From the stored entries below, extract the lines starting at the one that contains "Expand the insert table dropdown" and ending at the one that contains "Looking at the screenshot, I should (x=12, y=125).", including both. Reproduce them without any change.

Stored entries

········

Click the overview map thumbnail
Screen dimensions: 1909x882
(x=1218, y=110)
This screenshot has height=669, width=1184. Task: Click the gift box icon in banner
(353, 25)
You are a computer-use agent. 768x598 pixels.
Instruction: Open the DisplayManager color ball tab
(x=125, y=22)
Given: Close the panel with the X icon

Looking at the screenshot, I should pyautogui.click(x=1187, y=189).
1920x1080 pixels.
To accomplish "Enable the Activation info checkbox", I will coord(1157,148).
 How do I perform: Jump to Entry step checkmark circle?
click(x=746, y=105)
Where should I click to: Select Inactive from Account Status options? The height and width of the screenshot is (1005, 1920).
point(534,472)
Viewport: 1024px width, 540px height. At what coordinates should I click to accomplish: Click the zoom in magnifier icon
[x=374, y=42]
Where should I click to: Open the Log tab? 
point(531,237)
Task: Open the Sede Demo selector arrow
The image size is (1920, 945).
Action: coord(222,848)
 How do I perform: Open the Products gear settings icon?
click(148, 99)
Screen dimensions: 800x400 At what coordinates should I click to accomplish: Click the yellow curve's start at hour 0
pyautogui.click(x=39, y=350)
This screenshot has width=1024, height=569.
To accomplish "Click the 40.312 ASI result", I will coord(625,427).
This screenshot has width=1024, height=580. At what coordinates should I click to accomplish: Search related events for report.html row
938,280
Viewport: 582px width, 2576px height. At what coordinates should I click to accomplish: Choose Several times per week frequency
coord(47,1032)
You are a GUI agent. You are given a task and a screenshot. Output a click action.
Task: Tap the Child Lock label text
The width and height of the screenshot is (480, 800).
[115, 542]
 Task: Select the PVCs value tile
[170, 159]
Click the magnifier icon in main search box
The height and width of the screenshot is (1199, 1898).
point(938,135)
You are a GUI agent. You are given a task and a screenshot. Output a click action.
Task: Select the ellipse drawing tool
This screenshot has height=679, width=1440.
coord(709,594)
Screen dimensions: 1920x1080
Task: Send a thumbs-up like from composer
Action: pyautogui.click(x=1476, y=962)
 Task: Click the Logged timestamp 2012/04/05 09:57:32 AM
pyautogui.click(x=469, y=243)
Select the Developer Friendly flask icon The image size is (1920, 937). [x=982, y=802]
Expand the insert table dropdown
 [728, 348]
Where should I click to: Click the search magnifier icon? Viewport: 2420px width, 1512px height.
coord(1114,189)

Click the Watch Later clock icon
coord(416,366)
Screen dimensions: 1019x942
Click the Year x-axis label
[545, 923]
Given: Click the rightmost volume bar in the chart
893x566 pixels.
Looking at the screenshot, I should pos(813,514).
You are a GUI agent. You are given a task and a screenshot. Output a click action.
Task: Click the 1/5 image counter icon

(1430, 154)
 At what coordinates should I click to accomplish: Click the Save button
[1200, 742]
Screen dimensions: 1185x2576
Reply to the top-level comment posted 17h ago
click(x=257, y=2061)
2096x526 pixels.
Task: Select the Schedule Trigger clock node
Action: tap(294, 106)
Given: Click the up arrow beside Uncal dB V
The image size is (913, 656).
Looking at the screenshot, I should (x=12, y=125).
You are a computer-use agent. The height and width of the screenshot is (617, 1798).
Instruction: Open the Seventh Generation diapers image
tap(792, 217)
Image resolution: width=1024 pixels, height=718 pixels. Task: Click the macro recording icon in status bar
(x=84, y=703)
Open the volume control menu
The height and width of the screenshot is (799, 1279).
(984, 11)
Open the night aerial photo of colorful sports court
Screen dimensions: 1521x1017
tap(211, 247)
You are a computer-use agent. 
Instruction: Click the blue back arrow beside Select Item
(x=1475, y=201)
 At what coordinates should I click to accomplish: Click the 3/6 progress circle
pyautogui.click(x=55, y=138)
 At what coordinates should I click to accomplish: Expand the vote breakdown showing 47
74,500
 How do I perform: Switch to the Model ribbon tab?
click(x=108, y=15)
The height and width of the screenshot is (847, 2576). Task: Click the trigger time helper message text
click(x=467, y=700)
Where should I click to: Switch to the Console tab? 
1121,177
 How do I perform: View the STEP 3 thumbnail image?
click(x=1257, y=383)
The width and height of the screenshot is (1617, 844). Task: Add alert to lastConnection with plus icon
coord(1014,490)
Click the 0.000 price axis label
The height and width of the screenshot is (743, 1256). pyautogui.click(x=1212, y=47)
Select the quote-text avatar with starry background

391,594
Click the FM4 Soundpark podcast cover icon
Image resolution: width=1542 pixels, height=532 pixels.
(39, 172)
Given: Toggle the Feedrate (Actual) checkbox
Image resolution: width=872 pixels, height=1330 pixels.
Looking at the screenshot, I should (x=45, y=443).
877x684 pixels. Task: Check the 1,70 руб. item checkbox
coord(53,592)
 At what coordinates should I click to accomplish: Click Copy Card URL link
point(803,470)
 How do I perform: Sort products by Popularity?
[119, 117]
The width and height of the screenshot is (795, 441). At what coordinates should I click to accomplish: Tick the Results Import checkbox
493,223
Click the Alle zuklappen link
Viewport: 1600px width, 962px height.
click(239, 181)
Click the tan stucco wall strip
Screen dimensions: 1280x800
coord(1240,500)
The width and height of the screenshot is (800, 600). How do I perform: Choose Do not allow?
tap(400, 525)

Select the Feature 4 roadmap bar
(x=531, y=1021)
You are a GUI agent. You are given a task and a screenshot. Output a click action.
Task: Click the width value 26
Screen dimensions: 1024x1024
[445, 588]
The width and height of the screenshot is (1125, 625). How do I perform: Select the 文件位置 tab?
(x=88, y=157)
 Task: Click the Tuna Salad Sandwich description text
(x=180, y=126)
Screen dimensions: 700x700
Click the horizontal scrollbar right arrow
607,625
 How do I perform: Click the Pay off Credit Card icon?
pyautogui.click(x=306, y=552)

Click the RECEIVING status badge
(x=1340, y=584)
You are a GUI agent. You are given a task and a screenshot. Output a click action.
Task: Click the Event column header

········

◆ Result below ◆
Expand the insert table dropdown
 [728, 348]
Where should I click to: Click the search magnifier icon? Viewport: 2420px width, 1512px height.
coord(1114,189)

Click the Watch Later clock icon
coord(416,366)
Screen dimensions: 1019x942
Click the Year x-axis label
[545, 923]
Given: Click the rightmost volume bar in the chart
893x566 pixels.
Looking at the screenshot, I should pos(813,514).
You are a GUI agent. You are given a task and a screenshot. Output a click action.
Task: Click the 1/5 image counter icon

(1430, 154)
 At what coordinates should I click to accomplish: Click the Save button
[1200, 742]
Screen dimensions: 1185x2576
Reply to the top-level comment posted 17h ago
click(x=257, y=2061)
2096x526 pixels.
Task: Select the Schedule Trigger clock node
Action: tap(294, 106)
Given: Click the up arrow beside Uncal dB V
The image size is (913, 656).
Looking at the screenshot, I should (x=12, y=125).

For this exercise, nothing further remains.